## Dataset entries
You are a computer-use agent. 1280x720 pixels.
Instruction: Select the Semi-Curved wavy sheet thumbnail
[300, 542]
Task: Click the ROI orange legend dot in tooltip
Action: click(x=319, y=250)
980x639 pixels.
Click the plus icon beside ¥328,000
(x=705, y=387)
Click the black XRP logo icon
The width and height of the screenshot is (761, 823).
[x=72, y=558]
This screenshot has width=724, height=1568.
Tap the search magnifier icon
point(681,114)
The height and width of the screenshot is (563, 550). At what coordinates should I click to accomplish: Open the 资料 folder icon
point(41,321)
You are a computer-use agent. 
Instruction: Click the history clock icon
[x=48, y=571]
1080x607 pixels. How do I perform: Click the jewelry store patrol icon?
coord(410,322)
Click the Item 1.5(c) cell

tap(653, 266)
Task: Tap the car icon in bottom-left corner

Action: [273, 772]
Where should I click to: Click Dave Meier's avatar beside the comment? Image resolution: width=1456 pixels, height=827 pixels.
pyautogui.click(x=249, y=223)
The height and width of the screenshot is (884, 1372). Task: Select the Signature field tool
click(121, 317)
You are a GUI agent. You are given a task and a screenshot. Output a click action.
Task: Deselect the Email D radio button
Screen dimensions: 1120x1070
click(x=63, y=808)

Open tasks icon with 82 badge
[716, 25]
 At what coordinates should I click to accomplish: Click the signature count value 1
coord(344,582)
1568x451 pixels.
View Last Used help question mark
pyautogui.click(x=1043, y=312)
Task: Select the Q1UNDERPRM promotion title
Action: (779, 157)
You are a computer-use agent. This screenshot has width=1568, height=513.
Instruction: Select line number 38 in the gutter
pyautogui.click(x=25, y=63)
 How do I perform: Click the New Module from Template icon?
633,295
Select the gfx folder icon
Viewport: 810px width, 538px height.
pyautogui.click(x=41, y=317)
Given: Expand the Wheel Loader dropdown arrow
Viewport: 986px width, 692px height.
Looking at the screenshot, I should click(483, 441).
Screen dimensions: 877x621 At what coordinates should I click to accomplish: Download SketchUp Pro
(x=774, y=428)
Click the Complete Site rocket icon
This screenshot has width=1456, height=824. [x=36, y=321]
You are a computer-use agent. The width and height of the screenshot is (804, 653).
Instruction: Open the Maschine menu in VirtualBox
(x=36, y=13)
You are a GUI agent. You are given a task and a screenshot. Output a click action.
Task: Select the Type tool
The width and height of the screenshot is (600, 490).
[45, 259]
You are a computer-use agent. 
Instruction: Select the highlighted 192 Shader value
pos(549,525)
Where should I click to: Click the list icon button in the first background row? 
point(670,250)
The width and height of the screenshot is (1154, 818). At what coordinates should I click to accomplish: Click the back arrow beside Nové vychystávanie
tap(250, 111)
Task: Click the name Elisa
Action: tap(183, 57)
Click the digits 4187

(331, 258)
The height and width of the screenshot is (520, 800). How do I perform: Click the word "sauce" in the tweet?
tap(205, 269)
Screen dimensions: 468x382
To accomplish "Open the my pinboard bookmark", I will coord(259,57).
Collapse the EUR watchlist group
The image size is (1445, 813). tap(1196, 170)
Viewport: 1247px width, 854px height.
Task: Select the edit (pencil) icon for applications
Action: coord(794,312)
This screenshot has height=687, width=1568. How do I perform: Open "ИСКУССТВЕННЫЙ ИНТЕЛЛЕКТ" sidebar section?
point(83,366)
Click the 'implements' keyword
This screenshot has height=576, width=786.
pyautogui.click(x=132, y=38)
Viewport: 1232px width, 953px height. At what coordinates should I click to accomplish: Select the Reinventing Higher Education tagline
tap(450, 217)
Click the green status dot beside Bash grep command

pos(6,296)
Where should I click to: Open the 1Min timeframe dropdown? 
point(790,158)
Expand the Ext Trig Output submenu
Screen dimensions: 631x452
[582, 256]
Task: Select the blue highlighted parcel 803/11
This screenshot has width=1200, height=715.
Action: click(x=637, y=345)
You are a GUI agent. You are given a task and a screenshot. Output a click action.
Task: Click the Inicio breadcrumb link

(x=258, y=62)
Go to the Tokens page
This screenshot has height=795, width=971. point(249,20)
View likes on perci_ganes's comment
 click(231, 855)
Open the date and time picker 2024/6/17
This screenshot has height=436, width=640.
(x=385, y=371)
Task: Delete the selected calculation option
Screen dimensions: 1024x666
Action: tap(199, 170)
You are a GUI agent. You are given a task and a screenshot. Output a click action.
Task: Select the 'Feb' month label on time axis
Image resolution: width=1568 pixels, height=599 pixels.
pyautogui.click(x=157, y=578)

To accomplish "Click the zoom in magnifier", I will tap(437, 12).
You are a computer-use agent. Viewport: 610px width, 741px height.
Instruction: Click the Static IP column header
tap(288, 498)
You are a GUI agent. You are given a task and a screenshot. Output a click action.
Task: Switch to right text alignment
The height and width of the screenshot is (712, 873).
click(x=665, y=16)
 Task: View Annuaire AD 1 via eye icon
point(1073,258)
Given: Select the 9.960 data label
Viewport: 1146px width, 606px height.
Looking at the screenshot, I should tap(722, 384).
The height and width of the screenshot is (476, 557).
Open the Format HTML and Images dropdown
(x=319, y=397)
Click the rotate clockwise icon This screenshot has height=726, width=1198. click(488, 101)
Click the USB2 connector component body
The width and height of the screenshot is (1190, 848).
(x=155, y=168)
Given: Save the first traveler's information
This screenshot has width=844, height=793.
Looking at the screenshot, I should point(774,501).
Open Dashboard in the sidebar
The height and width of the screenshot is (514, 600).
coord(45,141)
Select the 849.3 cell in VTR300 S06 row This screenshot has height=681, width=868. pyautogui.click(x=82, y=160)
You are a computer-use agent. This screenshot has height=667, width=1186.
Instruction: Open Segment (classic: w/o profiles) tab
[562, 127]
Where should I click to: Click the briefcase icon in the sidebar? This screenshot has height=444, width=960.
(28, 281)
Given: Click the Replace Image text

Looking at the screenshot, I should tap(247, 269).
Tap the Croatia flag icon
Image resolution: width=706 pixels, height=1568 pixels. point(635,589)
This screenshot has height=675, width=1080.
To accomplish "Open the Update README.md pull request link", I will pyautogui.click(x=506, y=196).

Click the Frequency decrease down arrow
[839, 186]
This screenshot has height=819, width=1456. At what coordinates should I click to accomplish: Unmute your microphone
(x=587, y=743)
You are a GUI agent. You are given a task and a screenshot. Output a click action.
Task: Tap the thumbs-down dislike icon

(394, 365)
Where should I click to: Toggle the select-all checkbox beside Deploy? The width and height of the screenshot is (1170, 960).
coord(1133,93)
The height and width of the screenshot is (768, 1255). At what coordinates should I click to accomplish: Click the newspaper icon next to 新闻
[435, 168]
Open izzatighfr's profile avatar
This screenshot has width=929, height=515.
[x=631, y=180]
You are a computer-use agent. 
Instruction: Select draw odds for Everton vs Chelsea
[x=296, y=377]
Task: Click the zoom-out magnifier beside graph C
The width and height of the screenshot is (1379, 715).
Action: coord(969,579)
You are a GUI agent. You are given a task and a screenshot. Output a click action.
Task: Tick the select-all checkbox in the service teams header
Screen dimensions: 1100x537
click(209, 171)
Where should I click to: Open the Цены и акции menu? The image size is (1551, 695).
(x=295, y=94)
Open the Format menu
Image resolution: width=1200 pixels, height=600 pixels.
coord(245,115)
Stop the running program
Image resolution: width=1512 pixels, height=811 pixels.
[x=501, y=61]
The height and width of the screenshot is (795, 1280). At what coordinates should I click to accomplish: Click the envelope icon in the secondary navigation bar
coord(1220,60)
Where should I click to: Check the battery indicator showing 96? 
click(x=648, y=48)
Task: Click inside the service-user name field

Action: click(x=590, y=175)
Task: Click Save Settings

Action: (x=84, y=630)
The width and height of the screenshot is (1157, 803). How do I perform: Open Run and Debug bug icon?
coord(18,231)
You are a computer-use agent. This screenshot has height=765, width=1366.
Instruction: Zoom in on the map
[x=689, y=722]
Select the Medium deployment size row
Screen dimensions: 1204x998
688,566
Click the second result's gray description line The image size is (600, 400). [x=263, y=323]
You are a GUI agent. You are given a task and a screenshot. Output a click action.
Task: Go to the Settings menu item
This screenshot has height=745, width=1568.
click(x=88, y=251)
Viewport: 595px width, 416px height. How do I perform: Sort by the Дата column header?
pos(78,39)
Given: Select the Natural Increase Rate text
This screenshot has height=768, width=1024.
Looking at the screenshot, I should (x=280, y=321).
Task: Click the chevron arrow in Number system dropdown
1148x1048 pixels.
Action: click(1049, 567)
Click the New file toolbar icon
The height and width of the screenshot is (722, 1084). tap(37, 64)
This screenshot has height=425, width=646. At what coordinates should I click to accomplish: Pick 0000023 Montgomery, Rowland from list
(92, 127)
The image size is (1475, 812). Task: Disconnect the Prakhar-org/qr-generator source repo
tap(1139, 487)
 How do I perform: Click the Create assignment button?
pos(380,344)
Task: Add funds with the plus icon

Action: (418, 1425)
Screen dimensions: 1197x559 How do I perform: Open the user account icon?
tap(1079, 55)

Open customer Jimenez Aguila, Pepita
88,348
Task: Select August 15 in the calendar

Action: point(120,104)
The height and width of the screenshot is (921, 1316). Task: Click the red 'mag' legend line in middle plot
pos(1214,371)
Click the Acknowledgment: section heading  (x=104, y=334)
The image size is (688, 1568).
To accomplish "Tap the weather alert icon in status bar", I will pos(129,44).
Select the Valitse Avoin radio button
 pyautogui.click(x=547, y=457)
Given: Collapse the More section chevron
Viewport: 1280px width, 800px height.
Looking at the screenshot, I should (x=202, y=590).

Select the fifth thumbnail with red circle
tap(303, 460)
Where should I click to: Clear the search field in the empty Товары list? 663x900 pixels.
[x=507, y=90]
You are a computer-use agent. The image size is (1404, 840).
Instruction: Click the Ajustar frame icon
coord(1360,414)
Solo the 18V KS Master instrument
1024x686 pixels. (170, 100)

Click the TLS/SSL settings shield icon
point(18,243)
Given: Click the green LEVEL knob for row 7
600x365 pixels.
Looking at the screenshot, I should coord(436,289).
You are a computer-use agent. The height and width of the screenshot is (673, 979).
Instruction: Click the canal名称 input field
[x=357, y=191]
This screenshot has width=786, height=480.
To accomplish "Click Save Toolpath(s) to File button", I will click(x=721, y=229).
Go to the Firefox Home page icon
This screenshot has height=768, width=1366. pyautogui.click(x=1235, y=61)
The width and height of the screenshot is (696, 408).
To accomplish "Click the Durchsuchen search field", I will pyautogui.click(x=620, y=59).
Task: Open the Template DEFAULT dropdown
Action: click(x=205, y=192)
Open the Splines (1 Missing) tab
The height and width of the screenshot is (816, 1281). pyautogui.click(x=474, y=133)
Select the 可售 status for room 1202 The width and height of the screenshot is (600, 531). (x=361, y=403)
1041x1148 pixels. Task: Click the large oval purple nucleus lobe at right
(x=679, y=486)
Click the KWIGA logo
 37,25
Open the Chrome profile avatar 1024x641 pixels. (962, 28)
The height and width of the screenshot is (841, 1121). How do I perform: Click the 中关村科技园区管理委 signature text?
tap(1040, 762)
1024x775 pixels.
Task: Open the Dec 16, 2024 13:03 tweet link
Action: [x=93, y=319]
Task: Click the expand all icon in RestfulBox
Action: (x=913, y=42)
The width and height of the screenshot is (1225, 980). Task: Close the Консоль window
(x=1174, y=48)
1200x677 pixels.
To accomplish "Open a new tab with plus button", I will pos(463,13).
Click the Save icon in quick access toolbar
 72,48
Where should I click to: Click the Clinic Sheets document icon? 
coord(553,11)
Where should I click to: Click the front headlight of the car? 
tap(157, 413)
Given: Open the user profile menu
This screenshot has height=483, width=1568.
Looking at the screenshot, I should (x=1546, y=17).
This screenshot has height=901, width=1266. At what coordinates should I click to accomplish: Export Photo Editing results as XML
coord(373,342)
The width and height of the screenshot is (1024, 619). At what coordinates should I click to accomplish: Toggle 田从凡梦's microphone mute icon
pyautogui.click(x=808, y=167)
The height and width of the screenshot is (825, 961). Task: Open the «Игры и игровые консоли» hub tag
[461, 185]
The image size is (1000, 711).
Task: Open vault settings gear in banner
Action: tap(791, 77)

## Directions
Using the entries above, give back exactly the line containing "Click the Acknowledgment: section", the line containing "Open the Chrome", and every line between them, and nothing else.

## Expected answer
Click the Acknowledgment: section heading  (x=104, y=334)
The image size is (688, 1568).
To accomplish "Tap the weather alert icon in status bar", I will pos(129,44).
Select the Valitse Avoin radio button
 pyautogui.click(x=547, y=457)
Given: Collapse the More section chevron
Viewport: 1280px width, 800px height.
Looking at the screenshot, I should (x=202, y=590).

Select the fifth thumbnail with red circle
tap(303, 460)
Where should I click to: Clear the search field in the empty Товары list? 663x900 pixels.
[x=507, y=90]
You are a computer-use agent. The image size is (1404, 840).
Instruction: Click the Ajustar frame icon
coord(1360,414)
Solo the 18V KS Master instrument
1024x686 pixels. (170, 100)

Click the TLS/SSL settings shield icon
point(18,243)
Given: Click the green LEVEL knob for row 7
600x365 pixels.
Looking at the screenshot, I should coord(436,289).
You are a computer-use agent. The height and width of the screenshot is (673, 979).
Instruction: Click the canal名称 input field
[x=357, y=191]
This screenshot has width=786, height=480.
To accomplish "Click Save Toolpath(s) to File button", I will click(x=721, y=229).
Go to the Firefox Home page icon
This screenshot has height=768, width=1366. pyautogui.click(x=1235, y=61)
The width and height of the screenshot is (696, 408).
To accomplish "Click the Durchsuchen search field", I will pyautogui.click(x=620, y=59).
Task: Open the Template DEFAULT dropdown
Action: click(x=205, y=192)
Open the Splines (1 Missing) tab
The height and width of the screenshot is (816, 1281). pyautogui.click(x=474, y=133)
Select the 可售 status for room 1202 The width and height of the screenshot is (600, 531). (x=361, y=403)
1041x1148 pixels. Task: Click the large oval purple nucleus lobe at right
(x=679, y=486)
Click the KWIGA logo
 37,25
Open the Chrome profile avatar 1024x641 pixels. (962, 28)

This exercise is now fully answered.